The meticulously researched Second Edition of the 20-volume Oxford English Dictionary contains 171,476 words (this is omitting inflexions, most obsolete words, archaisms, technical and regional vocabularies, coinages, and neologisms – including 47,156 obsolete words). This we can regard as the upper number for English words in current use. Adults have a vocabulary of 20,000 to 35,000 (average educated adult) words and they learn around 1 new word a day until middle age when vocabulary growth has ceased. Most (95%) English word usage engages around 3,000 of the potential 171,476 words, less than 2% of the available vocabulary, while 1,000 words cover 89% of everyday writing, and the commonest 25 words are used in 33% of everyday writing. In most languages you are regarded as fluent if you use around 10,000+ words – all that is needed to talk about almost any topic in some detail.
The most widely spoken language is Mandarin Chinese which is spoken by nearly three times more people than speak English (the second most widely spoken language). Mandarin, the language pronounced and spoken as in Beijing, consists of 240 linguistic elements called radicals. However, its major components are the approximately 4,000 monosyllabic characters that encompass over 90% of the language encountered by an educated Chinese speaker, although these characters combine into over 80,000 ‘words’.
Creating impressions on surfaces, as used to authenticate a particular trader’s goods, was achieved in Mesopotamia using cylinder seals. However, the world’s earliest known printing was woodblock printing, invented in China before 220 CE, applied to cloth, then used on paper in the 7th century CE.
The world’s oldest printed book is the Diamond Sutra, a Buddhist text dating back to the year 868 CE. The world’s first movable type, used to print paper books, was made out of porcelain and was invented by Bi Sheng (990–1051) around 1040 in China. The oldest existing book printed using metal movable type (Jikji) was printed in Korea in 1377.
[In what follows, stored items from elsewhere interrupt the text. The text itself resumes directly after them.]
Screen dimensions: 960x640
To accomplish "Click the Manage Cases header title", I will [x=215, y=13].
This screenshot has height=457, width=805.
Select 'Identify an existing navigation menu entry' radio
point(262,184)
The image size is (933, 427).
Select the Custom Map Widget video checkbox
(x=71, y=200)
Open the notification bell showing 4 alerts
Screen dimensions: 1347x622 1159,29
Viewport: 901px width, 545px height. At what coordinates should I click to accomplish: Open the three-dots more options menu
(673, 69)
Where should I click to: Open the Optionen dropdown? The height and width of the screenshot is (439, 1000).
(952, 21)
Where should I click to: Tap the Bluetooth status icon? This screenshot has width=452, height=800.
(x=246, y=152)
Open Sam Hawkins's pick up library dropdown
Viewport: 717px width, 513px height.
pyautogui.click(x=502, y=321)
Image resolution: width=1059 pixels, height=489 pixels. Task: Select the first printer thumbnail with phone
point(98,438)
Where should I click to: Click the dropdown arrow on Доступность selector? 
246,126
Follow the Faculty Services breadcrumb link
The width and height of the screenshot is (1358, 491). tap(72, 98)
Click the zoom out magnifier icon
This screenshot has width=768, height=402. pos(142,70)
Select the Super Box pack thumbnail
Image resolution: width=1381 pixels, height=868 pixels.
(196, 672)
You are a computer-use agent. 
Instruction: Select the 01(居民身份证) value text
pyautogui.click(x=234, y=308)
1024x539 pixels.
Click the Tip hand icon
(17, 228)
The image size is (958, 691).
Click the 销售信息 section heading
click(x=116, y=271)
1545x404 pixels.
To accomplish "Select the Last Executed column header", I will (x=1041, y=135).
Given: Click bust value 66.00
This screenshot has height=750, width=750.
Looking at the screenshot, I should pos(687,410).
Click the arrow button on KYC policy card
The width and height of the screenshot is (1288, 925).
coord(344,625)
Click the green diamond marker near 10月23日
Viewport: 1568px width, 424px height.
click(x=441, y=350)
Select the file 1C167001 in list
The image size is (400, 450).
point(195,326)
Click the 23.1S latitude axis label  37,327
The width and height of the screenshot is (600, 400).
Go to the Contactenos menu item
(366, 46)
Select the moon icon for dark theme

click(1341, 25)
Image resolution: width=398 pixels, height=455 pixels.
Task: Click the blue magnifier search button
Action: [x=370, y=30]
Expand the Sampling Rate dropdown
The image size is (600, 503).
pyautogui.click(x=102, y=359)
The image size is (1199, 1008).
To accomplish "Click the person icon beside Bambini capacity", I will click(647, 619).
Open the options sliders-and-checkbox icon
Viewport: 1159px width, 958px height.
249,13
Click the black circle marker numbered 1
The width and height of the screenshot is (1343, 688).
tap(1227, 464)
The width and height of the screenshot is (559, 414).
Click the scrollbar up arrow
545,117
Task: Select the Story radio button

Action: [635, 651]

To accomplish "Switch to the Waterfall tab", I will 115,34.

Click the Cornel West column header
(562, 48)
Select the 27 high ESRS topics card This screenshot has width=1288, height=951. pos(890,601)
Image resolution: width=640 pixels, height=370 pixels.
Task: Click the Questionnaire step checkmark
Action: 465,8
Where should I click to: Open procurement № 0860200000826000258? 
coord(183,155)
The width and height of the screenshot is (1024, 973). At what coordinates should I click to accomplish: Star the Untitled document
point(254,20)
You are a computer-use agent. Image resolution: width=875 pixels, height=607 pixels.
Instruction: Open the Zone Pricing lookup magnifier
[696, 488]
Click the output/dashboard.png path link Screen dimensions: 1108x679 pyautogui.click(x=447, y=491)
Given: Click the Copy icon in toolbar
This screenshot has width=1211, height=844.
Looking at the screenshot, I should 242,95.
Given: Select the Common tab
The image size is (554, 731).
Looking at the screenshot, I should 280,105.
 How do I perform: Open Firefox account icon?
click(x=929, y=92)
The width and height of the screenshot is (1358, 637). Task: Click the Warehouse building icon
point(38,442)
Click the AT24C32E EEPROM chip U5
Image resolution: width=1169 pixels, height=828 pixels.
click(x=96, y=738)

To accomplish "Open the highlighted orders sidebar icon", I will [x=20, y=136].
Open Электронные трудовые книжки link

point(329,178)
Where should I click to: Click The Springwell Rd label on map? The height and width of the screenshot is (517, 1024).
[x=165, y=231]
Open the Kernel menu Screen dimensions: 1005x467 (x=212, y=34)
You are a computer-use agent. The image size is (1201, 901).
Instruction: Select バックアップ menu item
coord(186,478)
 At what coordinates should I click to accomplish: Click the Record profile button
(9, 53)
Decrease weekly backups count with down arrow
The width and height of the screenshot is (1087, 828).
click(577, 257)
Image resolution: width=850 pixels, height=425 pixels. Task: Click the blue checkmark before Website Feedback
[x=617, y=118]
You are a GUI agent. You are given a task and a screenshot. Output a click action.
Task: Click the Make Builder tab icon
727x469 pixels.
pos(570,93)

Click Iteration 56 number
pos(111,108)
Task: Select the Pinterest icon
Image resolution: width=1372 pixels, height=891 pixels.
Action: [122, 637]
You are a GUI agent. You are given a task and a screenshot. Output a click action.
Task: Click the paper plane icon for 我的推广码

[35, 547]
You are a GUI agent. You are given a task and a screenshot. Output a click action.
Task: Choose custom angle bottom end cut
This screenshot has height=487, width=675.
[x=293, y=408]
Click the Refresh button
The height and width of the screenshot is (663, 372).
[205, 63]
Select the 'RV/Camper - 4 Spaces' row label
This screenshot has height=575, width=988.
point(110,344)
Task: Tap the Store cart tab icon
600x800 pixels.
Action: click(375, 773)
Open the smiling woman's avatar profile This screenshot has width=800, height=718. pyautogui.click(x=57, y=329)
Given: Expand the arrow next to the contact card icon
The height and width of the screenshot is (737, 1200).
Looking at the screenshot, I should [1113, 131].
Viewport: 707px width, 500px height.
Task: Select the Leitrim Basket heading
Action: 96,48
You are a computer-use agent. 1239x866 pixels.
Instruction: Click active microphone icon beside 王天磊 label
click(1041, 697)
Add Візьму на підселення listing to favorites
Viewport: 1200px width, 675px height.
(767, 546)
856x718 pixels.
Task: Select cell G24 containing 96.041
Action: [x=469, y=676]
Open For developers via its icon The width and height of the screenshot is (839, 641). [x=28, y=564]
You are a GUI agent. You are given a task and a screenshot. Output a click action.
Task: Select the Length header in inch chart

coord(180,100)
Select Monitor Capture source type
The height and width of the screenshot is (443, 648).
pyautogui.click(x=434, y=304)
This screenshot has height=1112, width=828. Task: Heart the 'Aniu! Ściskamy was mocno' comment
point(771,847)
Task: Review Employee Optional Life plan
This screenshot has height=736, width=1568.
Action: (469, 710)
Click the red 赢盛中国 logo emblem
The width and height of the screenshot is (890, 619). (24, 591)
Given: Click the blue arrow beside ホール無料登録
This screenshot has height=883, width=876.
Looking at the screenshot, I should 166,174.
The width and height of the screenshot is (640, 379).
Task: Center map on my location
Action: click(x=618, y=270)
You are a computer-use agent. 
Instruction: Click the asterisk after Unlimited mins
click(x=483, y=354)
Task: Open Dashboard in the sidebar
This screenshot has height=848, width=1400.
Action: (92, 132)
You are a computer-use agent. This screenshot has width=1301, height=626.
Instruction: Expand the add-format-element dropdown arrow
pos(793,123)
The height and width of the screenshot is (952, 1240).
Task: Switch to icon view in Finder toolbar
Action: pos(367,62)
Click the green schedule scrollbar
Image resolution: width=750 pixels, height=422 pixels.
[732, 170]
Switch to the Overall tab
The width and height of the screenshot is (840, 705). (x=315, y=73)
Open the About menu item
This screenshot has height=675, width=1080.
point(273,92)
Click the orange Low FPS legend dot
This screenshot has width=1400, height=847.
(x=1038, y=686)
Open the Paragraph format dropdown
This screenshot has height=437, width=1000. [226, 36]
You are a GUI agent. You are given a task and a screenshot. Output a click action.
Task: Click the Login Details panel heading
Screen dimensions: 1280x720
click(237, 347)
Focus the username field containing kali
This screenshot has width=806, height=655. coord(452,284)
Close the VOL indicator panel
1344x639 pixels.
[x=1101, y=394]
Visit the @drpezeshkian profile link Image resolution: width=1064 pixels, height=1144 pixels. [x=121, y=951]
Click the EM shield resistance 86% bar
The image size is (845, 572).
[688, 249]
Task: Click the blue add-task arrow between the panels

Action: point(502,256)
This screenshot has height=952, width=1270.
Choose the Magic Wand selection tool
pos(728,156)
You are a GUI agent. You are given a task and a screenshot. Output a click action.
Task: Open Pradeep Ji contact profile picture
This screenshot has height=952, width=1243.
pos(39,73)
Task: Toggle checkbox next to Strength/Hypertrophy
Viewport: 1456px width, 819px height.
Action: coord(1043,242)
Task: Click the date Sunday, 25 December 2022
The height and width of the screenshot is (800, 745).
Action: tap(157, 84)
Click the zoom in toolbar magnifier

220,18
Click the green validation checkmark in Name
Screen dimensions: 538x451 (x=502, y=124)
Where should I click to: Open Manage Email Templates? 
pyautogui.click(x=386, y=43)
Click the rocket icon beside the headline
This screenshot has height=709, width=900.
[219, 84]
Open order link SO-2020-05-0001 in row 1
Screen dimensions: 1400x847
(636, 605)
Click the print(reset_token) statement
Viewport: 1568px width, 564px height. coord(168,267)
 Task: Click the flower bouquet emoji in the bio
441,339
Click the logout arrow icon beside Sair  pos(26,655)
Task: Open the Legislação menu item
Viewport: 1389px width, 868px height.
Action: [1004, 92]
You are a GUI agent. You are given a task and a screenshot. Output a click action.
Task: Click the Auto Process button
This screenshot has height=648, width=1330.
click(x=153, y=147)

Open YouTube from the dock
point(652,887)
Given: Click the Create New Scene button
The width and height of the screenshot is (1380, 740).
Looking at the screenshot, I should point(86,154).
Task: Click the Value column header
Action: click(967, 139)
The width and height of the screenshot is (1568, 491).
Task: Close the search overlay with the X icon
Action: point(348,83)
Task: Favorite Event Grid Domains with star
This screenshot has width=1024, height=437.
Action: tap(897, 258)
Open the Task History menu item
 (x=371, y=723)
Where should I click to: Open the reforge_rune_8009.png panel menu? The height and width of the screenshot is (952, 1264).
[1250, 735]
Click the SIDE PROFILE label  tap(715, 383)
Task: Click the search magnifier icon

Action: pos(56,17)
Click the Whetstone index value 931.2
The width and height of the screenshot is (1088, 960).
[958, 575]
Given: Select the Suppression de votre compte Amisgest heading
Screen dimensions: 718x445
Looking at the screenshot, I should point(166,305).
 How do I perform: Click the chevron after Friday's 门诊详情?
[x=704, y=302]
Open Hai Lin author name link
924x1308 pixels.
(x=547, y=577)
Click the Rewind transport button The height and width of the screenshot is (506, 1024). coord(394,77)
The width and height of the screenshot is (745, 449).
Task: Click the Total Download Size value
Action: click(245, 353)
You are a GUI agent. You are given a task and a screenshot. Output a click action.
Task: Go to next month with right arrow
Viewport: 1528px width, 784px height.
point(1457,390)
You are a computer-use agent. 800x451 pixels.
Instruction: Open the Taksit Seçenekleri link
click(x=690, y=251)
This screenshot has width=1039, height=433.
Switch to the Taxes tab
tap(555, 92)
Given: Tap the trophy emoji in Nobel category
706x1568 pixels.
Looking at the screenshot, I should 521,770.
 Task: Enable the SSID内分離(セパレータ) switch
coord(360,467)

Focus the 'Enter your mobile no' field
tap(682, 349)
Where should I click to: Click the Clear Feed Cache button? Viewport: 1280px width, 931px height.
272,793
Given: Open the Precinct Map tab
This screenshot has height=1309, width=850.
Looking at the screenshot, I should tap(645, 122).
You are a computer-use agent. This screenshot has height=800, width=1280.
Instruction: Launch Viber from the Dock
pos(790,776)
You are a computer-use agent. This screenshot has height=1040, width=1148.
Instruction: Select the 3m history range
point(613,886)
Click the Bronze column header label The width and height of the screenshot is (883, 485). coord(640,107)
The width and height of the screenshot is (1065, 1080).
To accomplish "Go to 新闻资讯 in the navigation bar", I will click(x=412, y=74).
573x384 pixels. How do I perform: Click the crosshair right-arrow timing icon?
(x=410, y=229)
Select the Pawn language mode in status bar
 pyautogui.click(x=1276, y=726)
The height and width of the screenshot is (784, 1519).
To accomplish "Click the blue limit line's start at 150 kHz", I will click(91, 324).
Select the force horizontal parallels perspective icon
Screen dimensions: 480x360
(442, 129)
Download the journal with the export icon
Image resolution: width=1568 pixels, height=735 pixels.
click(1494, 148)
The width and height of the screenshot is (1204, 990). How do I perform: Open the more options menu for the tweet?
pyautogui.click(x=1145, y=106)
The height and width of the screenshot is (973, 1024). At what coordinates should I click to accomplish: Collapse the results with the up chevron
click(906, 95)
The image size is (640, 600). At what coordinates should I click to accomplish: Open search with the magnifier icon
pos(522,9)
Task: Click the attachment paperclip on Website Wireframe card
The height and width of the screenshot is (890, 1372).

The first printed books in Europe were produced in Germany by the Gutenberg printing press in 1439, and the first printing press introduced to England by William Caxton in 1476 who was also the pioneer retailer of England’s first printed books. Mechanical printing facilitated the mass-production of information in Industria, for news sheets and the books that encouraged people to learn how to read and write.
Newspapers kept entire cities in touch with what was going on in the world while also being a source of political ideas and entertainment. Knowledge was less the preserve of a privileged and educated few as it had the potential to be accessed by all those who could read.
However, in 1800 and most countries of the world, the majority of citizens were still illiterate. So in Europe, for example, the possession of reading and writing skills, an education, and the accent of a ‘gentlemen’ was sufficient to command a respected place in society.
The development of printing technology meant that the printed word was generated in ever more efficient ways. It lasted for about 500 years until the advent of electronic media that exploded onto the world after World War II with the advent of the computer.